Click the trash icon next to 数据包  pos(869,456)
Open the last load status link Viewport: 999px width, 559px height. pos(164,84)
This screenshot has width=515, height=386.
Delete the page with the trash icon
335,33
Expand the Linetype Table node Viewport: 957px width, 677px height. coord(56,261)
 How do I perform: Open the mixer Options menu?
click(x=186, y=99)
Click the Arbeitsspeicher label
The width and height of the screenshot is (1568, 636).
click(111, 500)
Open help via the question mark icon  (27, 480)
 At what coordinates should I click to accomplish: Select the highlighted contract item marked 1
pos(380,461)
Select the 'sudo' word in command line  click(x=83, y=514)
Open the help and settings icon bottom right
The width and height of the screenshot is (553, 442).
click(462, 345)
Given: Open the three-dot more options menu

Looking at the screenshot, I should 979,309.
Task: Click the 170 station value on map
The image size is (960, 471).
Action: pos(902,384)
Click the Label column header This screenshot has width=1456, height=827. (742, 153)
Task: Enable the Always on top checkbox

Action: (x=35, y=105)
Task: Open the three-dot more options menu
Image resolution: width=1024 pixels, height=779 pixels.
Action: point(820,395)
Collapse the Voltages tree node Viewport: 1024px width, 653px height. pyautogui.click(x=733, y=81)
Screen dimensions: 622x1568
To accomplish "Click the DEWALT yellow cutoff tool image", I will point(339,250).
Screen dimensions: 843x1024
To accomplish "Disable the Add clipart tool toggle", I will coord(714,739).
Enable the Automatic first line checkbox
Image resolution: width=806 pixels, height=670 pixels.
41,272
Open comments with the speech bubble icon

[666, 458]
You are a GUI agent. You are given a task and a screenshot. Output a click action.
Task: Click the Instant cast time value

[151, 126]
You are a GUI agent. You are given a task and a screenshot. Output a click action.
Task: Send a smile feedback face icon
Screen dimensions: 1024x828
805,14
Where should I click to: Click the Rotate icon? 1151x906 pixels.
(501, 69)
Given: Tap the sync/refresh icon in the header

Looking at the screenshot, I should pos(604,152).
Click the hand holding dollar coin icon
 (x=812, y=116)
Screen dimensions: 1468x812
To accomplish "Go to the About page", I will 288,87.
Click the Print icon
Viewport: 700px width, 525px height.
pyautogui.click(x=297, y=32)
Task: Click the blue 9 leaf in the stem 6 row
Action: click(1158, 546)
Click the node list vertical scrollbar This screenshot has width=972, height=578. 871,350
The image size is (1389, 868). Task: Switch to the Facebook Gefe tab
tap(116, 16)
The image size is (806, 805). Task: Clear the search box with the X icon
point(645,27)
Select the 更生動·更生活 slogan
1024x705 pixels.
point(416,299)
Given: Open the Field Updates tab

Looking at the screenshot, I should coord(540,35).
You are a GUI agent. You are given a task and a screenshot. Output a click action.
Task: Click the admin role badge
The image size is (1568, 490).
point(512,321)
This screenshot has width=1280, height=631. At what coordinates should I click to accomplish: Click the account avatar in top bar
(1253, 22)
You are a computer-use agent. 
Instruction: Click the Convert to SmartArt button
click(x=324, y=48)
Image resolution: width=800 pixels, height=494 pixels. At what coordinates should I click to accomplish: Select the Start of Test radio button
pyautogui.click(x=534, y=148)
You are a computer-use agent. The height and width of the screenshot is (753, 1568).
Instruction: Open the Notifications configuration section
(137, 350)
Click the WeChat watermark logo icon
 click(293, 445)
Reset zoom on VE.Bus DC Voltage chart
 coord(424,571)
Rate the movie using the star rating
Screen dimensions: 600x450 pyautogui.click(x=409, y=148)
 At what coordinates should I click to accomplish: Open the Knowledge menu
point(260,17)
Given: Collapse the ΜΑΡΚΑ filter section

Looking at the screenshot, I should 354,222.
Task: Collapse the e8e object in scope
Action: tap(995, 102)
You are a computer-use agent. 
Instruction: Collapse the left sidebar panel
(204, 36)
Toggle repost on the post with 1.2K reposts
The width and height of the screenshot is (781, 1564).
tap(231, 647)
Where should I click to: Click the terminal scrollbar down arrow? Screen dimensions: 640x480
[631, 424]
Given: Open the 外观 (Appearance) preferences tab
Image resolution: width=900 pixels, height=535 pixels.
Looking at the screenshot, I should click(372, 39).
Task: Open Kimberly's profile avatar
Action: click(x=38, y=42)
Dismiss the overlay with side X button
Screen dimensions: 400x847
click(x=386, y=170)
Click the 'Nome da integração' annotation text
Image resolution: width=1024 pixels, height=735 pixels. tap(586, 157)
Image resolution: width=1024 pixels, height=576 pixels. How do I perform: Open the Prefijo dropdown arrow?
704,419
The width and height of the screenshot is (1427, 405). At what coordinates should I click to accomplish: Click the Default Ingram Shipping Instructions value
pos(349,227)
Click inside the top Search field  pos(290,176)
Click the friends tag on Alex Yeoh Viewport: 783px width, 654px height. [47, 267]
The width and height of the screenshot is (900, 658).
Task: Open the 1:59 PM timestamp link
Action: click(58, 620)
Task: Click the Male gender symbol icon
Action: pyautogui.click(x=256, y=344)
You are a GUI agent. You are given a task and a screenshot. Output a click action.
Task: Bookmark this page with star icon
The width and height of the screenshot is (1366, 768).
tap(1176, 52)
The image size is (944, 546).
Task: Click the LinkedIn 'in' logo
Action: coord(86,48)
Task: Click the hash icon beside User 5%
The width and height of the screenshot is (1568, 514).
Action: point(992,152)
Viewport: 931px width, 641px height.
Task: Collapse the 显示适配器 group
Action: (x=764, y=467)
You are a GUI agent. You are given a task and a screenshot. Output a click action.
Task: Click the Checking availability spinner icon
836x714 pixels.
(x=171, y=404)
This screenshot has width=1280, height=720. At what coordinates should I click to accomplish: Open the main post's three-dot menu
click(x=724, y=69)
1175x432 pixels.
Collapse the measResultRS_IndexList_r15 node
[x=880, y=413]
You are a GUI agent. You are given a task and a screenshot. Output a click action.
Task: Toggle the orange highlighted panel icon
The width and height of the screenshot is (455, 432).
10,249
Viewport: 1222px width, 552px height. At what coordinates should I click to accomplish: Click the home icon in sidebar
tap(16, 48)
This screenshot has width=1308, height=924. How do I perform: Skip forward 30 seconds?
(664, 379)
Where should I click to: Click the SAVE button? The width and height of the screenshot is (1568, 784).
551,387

**Required action:**
Output the whole listing exactly, leaving nothing out.

**Task result:**
Click the trash icon next to 数据包  pos(869,456)
Open the last load status link Viewport: 999px width, 559px height. pos(164,84)
This screenshot has width=515, height=386.
Delete the page with the trash icon
335,33
Expand the Linetype Table node Viewport: 957px width, 677px height. coord(56,261)
 How do I perform: Open the mixer Options menu?
click(x=186, y=99)
Click the Arbeitsspeicher label
The width and height of the screenshot is (1568, 636).
click(111, 500)
Open help via the question mark icon  (27, 480)
 At what coordinates should I click to accomplish: Select the highlighted contract item marked 1
pos(380,461)
Select the 'sudo' word in command line  click(x=83, y=514)
Open the help and settings icon bottom right
The width and height of the screenshot is (553, 442).
click(462, 345)
Given: Open the three-dot more options menu

Looking at the screenshot, I should 979,309.
Task: Click the 170 station value on map
The image size is (960, 471).
Action: pos(902,384)
Click the Label column header This screenshot has width=1456, height=827. (742, 153)
Task: Enable the Always on top checkbox

Action: (x=35, y=105)
Task: Open the three-dot more options menu
Image resolution: width=1024 pixels, height=779 pixels.
Action: point(820,395)
Collapse the Voltages tree node Viewport: 1024px width, 653px height. pyautogui.click(x=733, y=81)
Screen dimensions: 622x1568
To accomplish "Click the DEWALT yellow cutoff tool image", I will point(339,250).
Screen dimensions: 843x1024
To accomplish "Disable the Add clipart tool toggle", I will coord(714,739).
Enable the Automatic first line checkbox
Image resolution: width=806 pixels, height=670 pixels.
41,272
Open comments with the speech bubble icon

[666, 458]
You are a GUI agent. You are given a task and a screenshot. Output a click action.
Task: Click the Instant cast time value

[151, 126]
You are a GUI agent. You are given a task and a screenshot. Output a click action.
Task: Send a smile feedback face icon
Screen dimensions: 1024x828
805,14
Where should I click to: Click the Rotate icon? 1151x906 pixels.
(501, 69)
Given: Tap the sync/refresh icon in the header

Looking at the screenshot, I should pos(604,152).
Click the hand holding dollar coin icon
 (x=812, y=116)
Screen dimensions: 1468x812
To accomplish "Go to the About page", I will 288,87.
Click the Print icon
Viewport: 700px width, 525px height.
pyautogui.click(x=297, y=32)
Task: Click the blue 9 leaf in the stem 6 row
Action: click(1158, 546)
Click the node list vertical scrollbar This screenshot has width=972, height=578. 871,350
The image size is (1389, 868). Task: Switch to the Facebook Gefe tab
tap(116, 16)
The image size is (806, 805). Task: Clear the search box with the X icon
point(645,27)
Select the 更生動·更生活 slogan
1024x705 pixels.
point(416,299)
Given: Open the Field Updates tab

Looking at the screenshot, I should coord(540,35).
You are a GUI agent. You are given a task and a screenshot. Output a click action.
Task: Click the admin role badge
The image size is (1568, 490).
point(512,321)
This screenshot has width=1280, height=631. At what coordinates should I click to accomplish: Click the account avatar in top bar
(1253, 22)
You are a computer-use agent. 
Instruction: Click the Convert to SmartArt button
click(x=324, y=48)
Image resolution: width=800 pixels, height=494 pixels. At what coordinates should I click to accomplish: Select the Start of Test radio button
pyautogui.click(x=534, y=148)
You are a computer-use agent. The height and width of the screenshot is (753, 1568).
Instruction: Open the Notifications configuration section
(137, 350)
Click the WeChat watermark logo icon
 click(293, 445)
Reset zoom on VE.Bus DC Voltage chart
 coord(424,571)
Rate the movie using the star rating
Screen dimensions: 600x450 pyautogui.click(x=409, y=148)
 At what coordinates should I click to accomplish: Open the Knowledge menu
point(260,17)
Given: Collapse the ΜΑΡΚΑ filter section

Looking at the screenshot, I should 354,222.
Task: Collapse the e8e object in scope
Action: tap(995, 102)
You are a computer-use agent. 
Instruction: Collapse the left sidebar panel
(204, 36)
Toggle repost on the post with 1.2K reposts
The width and height of the screenshot is (781, 1564).
tap(231, 647)
Where should I click to: Click the terminal scrollbar down arrow? Screen dimensions: 640x480
[631, 424]
Given: Open the 外观 (Appearance) preferences tab
Image resolution: width=900 pixels, height=535 pixels.
Looking at the screenshot, I should click(372, 39).
Task: Open Kimberly's profile avatar
Action: click(x=38, y=42)
Dismiss the overlay with side X button
Screen dimensions: 400x847
click(x=386, y=170)
Click the 'Nome da integração' annotation text
Image resolution: width=1024 pixels, height=735 pixels. tap(586, 157)
Image resolution: width=1024 pixels, height=576 pixels. How do I perform: Open the Prefijo dropdown arrow?
704,419
The width and height of the screenshot is (1427, 405). At what coordinates should I click to accomplish: Click the Default Ingram Shipping Instructions value
pos(349,227)
Click inside the top Search field  pos(290,176)
Click the friends tag on Alex Yeoh Viewport: 783px width, 654px height. [47, 267]
The width and height of the screenshot is (900, 658).
Task: Open the 1:59 PM timestamp link
Action: click(58, 620)
Task: Click the Male gender symbol icon
Action: pyautogui.click(x=256, y=344)
You are a GUI agent. You are given a task and a screenshot. Output a click action.
Task: Bookmark this page with star icon
The width and height of the screenshot is (1366, 768).
tap(1176, 52)
The image size is (944, 546).
Task: Click the LinkedIn 'in' logo
Action: coord(86,48)
Task: Click the hash icon beside User 5%
The width and height of the screenshot is (1568, 514).
Action: point(992,152)
Viewport: 931px width, 641px height.
Task: Collapse the 显示适配器 group
Action: (x=764, y=467)
You are a GUI agent. You are given a task and a screenshot. Output a click action.
Task: Click the Checking availability spinner icon
836x714 pixels.
(x=171, y=404)
This screenshot has width=1280, height=720. At what coordinates should I click to accomplish: Open the main post's three-dot menu
click(x=724, y=69)
1175x432 pixels.
Collapse the measResultRS_IndexList_r15 node
[x=880, y=413]
You are a GUI agent. You are given a task and a screenshot. Output a click action.
Task: Toggle the orange highlighted panel icon
The width and height of the screenshot is (455, 432).
10,249
Viewport: 1222px width, 552px height. At what coordinates should I click to accomplish: Click the home icon in sidebar
tap(16, 48)
This screenshot has width=1308, height=924. How do I perform: Skip forward 30 seconds?
(664, 379)
Where should I click to: Click the SAVE button? The width and height of the screenshot is (1568, 784).
551,387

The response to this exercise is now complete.